In the last survey carried out on European workers 15 years ago, 57% of those questioned said that they felt work had affected their health. In particular, they highlighted musculo-skeletal problems and stress as issues they had faced.
For an employee, work can be a dangerous place – you can become ill or get injured.
For employers, there are also dangers, with a number of non-injury litigation suits being pursued in the US and the UK, as discrimination and other laws make their effect fully felt.
In terms of employment or employers' liabilities, there are two dominant models that have emerged – tortious liability, enshrouded in the UK in common law, and the workers' compensation programmes that developed in the US at the turn of the last century. In effect, these offer no-fault compensation. There are still investigative steps in workers' compensation but there are not the debates over contributory negligence that are seen within the tortious systems.
Between these two models, there are a number of state provision systems. Here, a third model can be considered – sickness absence, dealt with by national health services.
In Hong Kong, for example, the employees' compensation model is favoured. Europe – which at first glance has a common approach to employers' liability issues by way of the Health and Safety at Work Regulations and similar enacted statutes – has systems varying between strict liabilities within tortious systems.
Cash or care?
In all cases, the question is: should the claimant be compensated by cash or by care? Within the UK, there has previously been a keen focus on cash for injury claims. This is encouraged by a number of the new plaintiff practitioners entering the market. Similar practices have existed even within the workers' compensation programme around the globe.
But is this the right answer? There's a growing view that rehabilitation is a better solution. No-one disputes the quality of medical care following an injury, but early intervention is vital, so there can be an evaluation of the case and the right treatment protocol can be adopted. This is generally called triage.
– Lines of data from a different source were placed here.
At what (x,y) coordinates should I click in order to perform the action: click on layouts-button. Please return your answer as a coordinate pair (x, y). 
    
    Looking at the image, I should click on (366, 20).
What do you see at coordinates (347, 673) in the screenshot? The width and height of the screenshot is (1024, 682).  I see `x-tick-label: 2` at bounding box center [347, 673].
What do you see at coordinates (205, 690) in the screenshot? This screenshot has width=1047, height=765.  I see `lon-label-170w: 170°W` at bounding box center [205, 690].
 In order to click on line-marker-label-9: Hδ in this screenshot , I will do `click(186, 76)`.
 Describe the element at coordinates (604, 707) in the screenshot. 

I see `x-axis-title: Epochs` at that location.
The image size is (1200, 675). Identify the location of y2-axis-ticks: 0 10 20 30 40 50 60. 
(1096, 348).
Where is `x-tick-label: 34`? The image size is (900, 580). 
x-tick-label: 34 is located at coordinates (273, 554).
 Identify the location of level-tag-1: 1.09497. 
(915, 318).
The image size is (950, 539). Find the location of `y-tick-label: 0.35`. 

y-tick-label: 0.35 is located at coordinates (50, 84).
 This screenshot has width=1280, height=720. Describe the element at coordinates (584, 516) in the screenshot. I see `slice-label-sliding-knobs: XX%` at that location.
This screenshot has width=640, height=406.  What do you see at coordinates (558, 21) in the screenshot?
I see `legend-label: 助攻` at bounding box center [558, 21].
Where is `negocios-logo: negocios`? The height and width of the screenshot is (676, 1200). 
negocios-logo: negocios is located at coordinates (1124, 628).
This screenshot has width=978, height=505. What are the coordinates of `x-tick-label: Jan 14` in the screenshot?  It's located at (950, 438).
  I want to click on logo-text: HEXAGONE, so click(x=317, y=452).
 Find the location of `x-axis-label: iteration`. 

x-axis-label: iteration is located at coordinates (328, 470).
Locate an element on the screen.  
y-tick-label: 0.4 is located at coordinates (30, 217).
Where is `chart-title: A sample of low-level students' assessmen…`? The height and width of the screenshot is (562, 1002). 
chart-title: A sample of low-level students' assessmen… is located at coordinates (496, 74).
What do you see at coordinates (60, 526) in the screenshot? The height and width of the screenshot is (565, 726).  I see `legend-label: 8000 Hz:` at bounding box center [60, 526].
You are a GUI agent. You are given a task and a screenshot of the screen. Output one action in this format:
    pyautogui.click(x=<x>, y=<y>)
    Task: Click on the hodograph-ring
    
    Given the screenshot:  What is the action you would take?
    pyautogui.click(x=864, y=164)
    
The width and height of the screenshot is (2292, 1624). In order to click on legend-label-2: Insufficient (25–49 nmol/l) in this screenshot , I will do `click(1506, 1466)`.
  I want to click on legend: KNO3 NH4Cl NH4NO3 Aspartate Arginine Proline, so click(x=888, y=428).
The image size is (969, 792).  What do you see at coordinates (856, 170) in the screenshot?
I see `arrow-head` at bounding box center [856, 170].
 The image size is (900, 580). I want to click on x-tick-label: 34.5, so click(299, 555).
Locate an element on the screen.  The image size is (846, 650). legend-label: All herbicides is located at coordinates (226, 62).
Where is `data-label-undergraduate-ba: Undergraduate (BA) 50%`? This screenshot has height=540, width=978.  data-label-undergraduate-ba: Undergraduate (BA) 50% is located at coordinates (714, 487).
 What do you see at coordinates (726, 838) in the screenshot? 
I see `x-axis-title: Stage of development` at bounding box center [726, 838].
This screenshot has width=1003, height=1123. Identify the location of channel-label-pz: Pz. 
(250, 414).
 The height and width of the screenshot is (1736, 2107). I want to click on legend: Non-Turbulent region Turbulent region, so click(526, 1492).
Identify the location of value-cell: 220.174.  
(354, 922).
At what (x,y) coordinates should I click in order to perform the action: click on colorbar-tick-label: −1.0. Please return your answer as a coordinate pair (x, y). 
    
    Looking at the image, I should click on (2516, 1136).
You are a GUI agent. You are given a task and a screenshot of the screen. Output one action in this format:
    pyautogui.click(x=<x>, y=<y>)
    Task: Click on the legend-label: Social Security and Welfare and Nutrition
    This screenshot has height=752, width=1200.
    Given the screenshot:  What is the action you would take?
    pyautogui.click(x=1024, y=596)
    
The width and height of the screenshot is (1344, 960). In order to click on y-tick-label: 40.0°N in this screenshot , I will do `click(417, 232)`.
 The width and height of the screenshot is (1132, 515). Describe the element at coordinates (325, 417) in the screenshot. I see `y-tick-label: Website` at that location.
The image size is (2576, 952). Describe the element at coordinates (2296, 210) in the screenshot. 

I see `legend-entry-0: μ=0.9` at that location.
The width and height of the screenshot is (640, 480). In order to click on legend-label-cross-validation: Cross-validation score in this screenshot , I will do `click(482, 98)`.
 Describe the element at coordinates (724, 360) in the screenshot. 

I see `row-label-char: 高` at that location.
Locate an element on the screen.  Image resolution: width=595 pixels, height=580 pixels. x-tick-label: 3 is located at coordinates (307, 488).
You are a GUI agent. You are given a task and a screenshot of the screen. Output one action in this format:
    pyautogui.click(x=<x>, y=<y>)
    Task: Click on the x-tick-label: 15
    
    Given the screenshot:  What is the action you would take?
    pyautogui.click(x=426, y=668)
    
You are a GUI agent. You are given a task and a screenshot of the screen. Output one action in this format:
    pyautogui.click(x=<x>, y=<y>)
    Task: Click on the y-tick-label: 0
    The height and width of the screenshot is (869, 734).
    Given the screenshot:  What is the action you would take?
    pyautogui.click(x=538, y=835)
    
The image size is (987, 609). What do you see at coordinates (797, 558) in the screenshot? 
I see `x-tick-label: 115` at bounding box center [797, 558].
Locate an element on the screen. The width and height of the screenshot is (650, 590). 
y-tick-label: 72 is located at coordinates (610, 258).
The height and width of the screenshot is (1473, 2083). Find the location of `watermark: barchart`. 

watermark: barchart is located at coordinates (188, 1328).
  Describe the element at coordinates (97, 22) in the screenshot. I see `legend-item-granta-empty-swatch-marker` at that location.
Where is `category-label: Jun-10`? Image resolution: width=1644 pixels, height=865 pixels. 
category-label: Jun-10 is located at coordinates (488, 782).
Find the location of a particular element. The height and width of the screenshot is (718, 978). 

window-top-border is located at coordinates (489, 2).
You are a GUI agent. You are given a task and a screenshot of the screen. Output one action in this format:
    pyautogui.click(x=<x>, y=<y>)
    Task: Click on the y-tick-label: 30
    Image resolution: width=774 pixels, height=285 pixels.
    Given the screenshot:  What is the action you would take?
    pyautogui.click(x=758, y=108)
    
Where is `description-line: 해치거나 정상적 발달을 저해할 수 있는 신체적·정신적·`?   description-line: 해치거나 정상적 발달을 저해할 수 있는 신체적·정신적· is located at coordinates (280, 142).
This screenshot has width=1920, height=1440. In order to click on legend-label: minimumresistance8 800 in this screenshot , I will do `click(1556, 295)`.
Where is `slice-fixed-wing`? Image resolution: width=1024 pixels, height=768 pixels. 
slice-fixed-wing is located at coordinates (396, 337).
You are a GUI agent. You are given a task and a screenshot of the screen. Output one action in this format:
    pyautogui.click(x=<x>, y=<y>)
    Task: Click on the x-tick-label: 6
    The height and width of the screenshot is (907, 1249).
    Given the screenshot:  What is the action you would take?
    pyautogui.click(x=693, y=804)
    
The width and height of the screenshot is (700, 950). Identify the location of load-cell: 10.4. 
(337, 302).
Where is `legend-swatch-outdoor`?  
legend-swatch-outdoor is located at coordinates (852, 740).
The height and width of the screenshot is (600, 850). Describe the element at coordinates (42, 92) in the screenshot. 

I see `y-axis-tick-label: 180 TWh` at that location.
Timely, thorough contacts are a key component of a successful accident management programme. Benefits and damages are payable in many circumstances, but the key to success, for both the employer and employee, is developing a working relationship with a case manager that can lead to setting common goals, with return to active work being the priority.
Whatever system of compensation exists, it's important to ensure that prolonged and unnecessary treatments are avoided by building a trusting and cooperative relationship with the injured employee and the medical provider. The injured worker must understand that the case manager is concerned with their well being and, in this way, medical management and cost containment are both achieved, as well as success for the injured party.
One of the key features we have seen is that there are fewer returns to work in stress cases. Stress management programmes are, in many respects, in their early stages, but the benefit of evaluating the risks of stress, as has been done out for other health and safety issues, must be considerable.
What drives stress is a variety of internal and extraneous factors. Job stresses may impact on an individual's role in the organisation, their relationships at work and career development within the organisational environment.
Difficulty sleeping and concentrating, and loss of appetite are symptoms of stress. Organisational symptoms include high absenteeism and labour turnover, and industrial relationship difficulties.
Most of the examinations of stress that have been carried out to date consider white-collar workers. Our experience is that blue-collar workers are suffering from the same pressures, as businesses restructure or realign. Many blue-collar workers find themselves operating computers and VDU screens as part of their day-to-day handling of goods.
Stress claims have been admitted in the majority of European and Far East countries. While there is no avalanche of claims, there are enough to give concern.
Looking to the future, we anticipate that there will be more back injuries among white-collar workers. Poor workstations and the fact that more people operate computer workstations can inevitably lead to lower back pains and ongoing injuries.
In conclusion, there's an increasing view that compensation by cash does not necessarily always assist the employee. In discrimination cases, it may be the only solution available; in injury cases, however, prompt triage, coupled with rehabilitation to find the right solution, offers the chance to develop customised care and help the employee back to work. That must surely be an aim for all employers.